Work request: Write out the full listing exactly.

Source information section start

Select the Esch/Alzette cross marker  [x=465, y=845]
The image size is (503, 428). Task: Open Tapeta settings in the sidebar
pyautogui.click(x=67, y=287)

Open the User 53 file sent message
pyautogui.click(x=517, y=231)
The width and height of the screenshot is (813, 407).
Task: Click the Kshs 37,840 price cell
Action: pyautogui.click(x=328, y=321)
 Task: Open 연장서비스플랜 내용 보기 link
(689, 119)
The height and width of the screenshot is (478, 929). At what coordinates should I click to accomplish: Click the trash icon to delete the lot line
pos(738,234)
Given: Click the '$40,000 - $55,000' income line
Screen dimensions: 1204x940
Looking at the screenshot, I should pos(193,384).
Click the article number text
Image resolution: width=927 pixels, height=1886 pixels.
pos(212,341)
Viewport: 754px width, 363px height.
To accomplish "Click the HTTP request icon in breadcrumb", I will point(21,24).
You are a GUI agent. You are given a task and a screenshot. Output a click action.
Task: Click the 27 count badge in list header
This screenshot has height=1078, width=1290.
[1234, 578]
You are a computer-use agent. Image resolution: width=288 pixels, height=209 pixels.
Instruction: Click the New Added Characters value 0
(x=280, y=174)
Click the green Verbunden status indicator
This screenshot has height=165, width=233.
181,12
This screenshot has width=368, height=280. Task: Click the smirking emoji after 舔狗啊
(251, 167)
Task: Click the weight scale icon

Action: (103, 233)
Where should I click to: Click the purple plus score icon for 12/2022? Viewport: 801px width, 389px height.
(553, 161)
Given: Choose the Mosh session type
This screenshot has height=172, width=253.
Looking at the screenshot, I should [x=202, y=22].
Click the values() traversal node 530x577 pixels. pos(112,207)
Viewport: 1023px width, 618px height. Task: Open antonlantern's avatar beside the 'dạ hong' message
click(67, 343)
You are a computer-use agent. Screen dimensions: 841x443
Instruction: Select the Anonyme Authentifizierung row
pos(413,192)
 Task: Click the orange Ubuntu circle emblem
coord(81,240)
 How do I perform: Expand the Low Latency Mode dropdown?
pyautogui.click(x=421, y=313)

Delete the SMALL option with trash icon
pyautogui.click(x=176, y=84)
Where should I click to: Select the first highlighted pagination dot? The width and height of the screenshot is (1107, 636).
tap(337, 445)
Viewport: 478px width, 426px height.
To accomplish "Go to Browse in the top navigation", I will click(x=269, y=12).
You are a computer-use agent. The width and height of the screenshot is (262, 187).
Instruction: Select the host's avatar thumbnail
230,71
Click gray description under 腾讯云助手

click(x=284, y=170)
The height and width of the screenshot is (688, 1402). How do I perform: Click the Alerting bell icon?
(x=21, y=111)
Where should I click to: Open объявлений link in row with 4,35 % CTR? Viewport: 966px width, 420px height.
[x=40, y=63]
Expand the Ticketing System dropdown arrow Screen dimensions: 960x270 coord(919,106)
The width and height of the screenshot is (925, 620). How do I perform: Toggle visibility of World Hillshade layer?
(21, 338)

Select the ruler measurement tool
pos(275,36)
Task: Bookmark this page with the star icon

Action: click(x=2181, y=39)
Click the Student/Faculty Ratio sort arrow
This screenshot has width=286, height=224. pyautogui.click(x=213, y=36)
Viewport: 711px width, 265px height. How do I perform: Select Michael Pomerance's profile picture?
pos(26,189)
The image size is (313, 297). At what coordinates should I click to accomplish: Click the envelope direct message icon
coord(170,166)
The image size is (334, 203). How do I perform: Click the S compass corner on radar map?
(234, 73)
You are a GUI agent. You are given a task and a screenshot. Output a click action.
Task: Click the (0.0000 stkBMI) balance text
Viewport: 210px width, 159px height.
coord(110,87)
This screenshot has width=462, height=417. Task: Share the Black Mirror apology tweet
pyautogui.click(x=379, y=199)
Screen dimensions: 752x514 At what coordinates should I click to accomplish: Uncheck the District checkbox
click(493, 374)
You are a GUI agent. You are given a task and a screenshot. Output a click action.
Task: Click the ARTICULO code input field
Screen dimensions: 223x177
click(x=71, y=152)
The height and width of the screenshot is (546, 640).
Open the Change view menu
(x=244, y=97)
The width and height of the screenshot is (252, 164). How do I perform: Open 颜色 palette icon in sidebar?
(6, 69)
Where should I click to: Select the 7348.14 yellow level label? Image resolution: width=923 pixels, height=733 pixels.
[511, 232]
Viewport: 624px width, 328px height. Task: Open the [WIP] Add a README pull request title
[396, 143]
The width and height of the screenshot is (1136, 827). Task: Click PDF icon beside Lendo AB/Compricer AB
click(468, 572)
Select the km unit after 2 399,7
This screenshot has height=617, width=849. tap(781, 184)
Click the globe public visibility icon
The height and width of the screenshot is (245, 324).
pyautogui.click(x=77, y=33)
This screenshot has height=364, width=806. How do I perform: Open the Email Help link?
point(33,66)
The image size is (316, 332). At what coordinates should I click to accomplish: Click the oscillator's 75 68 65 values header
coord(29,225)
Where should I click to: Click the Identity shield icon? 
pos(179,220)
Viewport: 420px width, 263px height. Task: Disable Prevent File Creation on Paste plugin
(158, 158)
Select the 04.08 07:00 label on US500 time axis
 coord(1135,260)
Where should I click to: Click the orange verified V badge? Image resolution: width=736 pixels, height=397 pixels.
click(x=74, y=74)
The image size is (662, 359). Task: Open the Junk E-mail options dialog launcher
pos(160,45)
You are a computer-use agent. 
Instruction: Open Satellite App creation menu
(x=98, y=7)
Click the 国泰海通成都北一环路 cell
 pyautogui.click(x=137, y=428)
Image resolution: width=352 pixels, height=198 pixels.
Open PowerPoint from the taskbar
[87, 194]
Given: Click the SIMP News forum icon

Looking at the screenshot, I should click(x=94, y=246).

Source information section end

Solution for this problem:
Select the Esch/Alzette cross marker  [x=465, y=845]
The image size is (503, 428). Task: Open Tapeta settings in the sidebar
pyautogui.click(x=67, y=287)

Open the User 53 file sent message
pyautogui.click(x=517, y=231)
The width and height of the screenshot is (813, 407).
Task: Click the Kshs 37,840 price cell
Action: pyautogui.click(x=328, y=321)
 Task: Open 연장서비스플랜 내용 보기 link
(689, 119)
The height and width of the screenshot is (478, 929). At what coordinates should I click to accomplish: Click the trash icon to delete the lot line
pos(738,234)
Given: Click the '$40,000 - $55,000' income line
Screen dimensions: 1204x940
Looking at the screenshot, I should pos(193,384).
Click the article number text
Image resolution: width=927 pixels, height=1886 pixels.
pos(212,341)
Viewport: 754px width, 363px height.
To accomplish "Click the HTTP request icon in breadcrumb", I will point(21,24).
You are a GUI agent. You are given a task and a screenshot. Output a click action.
Task: Click the 27 count badge in list header
This screenshot has height=1078, width=1290.
[1234, 578]
You are a computer-use agent. Image resolution: width=288 pixels, height=209 pixels.
Instruction: Click the New Added Characters value 0
(x=280, y=174)
Click the green Verbunden status indicator
This screenshot has height=165, width=233.
181,12
This screenshot has width=368, height=280. Task: Click the smirking emoji after 舔狗啊
(251, 167)
Task: Click the weight scale icon

Action: (103, 233)
Where should I click to: Click the purple plus score icon for 12/2022? Viewport: 801px width, 389px height.
(553, 161)
Given: Choose the Mosh session type
This screenshot has height=172, width=253.
Looking at the screenshot, I should [x=202, y=22].
Click the values() traversal node 530x577 pixels. pos(112,207)
Viewport: 1023px width, 618px height. Task: Open antonlantern's avatar beside the 'dạ hong' message
click(67, 343)
You are a computer-use agent. Screen dimensions: 841x443
Instruction: Select the Anonyme Authentifizierung row
pos(413,192)
 Task: Click the orange Ubuntu circle emblem
coord(81,240)
 How do I perform: Expand the Low Latency Mode dropdown?
pyautogui.click(x=421, y=313)

Delete the SMALL option with trash icon
pyautogui.click(x=176, y=84)
Where should I click to: Select the first highlighted pagination dot? The width and height of the screenshot is (1107, 636).
tap(337, 445)
Viewport: 478px width, 426px height.
To accomplish "Go to Browse in the top navigation", I will click(x=269, y=12).
You are a computer-use agent. The width and height of the screenshot is (262, 187).
Instruction: Select the host's avatar thumbnail
230,71
Click gray description under 腾讯云助手

click(x=284, y=170)
The height and width of the screenshot is (688, 1402). How do I perform: Click the Alerting bell icon?
(x=21, y=111)
Where should I click to: Open объявлений link in row with 4,35 % CTR? Viewport: 966px width, 420px height.
[x=40, y=63]
Expand the Ticketing System dropdown arrow Screen dimensions: 960x270 coord(919,106)
The width and height of the screenshot is (925, 620). How do I perform: Toggle visibility of World Hillshade layer?
(21, 338)

Select the ruler measurement tool
pos(275,36)
Task: Bookmark this page with the star icon

Action: click(x=2181, y=39)
Click the Student/Faculty Ratio sort arrow
This screenshot has width=286, height=224. pyautogui.click(x=213, y=36)
Viewport: 711px width, 265px height. How do I perform: Select Michael Pomerance's profile picture?
pos(26,189)
The image size is (313, 297). At what coordinates should I click to accomplish: Click the envelope direct message icon
coord(170,166)
The image size is (334, 203). How do I perform: Click the S compass corner on radar map?
(234, 73)
You are a GUI agent. You are given a task and a screenshot. Output a click action.
Task: Click the (0.0000 stkBMI) balance text
Viewport: 210px width, 159px height.
coord(110,87)
This screenshot has width=462, height=417. Task: Share the Black Mirror apology tweet
pyautogui.click(x=379, y=199)
Screen dimensions: 752x514 At what coordinates should I click to accomplish: Uncheck the District checkbox
click(493, 374)
You are a GUI agent. You are given a task and a screenshot. Output a click action.
Task: Click the ARTICULO code input field
Screen dimensions: 223x177
click(x=71, y=152)
The height and width of the screenshot is (546, 640).
Open the Change view menu
(x=244, y=97)
The width and height of the screenshot is (252, 164). How do I perform: Open 颜色 palette icon in sidebar?
(6, 69)
Where should I click to: Select the 7348.14 yellow level label? Image resolution: width=923 pixels, height=733 pixels.
[511, 232]
Viewport: 624px width, 328px height. Task: Open the [WIP] Add a README pull request title
[396, 143]
The width and height of the screenshot is (1136, 827). Task: Click PDF icon beside Lendo AB/Compricer AB
click(468, 572)
Select the km unit after 2 399,7
This screenshot has height=617, width=849. tap(781, 184)
Click the globe public visibility icon
The height and width of the screenshot is (245, 324).
pyautogui.click(x=77, y=33)
This screenshot has height=364, width=806. How do I perform: Open the Email Help link?
point(33,66)
The image size is (316, 332). At what coordinates should I click to accomplish: Click the oscillator's 75 68 65 values header
coord(29,225)
Where should I click to: Click the Identity shield icon? 
pos(179,220)
Viewport: 420px width, 263px height. Task: Disable Prevent File Creation on Paste plugin
(158, 158)
Select the 04.08 07:00 label on US500 time axis
 coord(1135,260)
Where should I click to: Click the orange verified V badge? Image resolution: width=736 pixels, height=397 pixels.
click(x=74, y=74)
The image size is (662, 359). Task: Open the Junk E-mail options dialog launcher
pos(160,45)
You are a computer-use agent. 
Instruction: Open Satellite App creation menu
(x=98, y=7)
Click the 国泰海通成都北一环路 cell
 pyautogui.click(x=137, y=428)
Image resolution: width=352 pixels, height=198 pixels.
Open PowerPoint from the taskbar
[87, 194]
Given: Click the SIMP News forum icon

Looking at the screenshot, I should click(x=94, y=246).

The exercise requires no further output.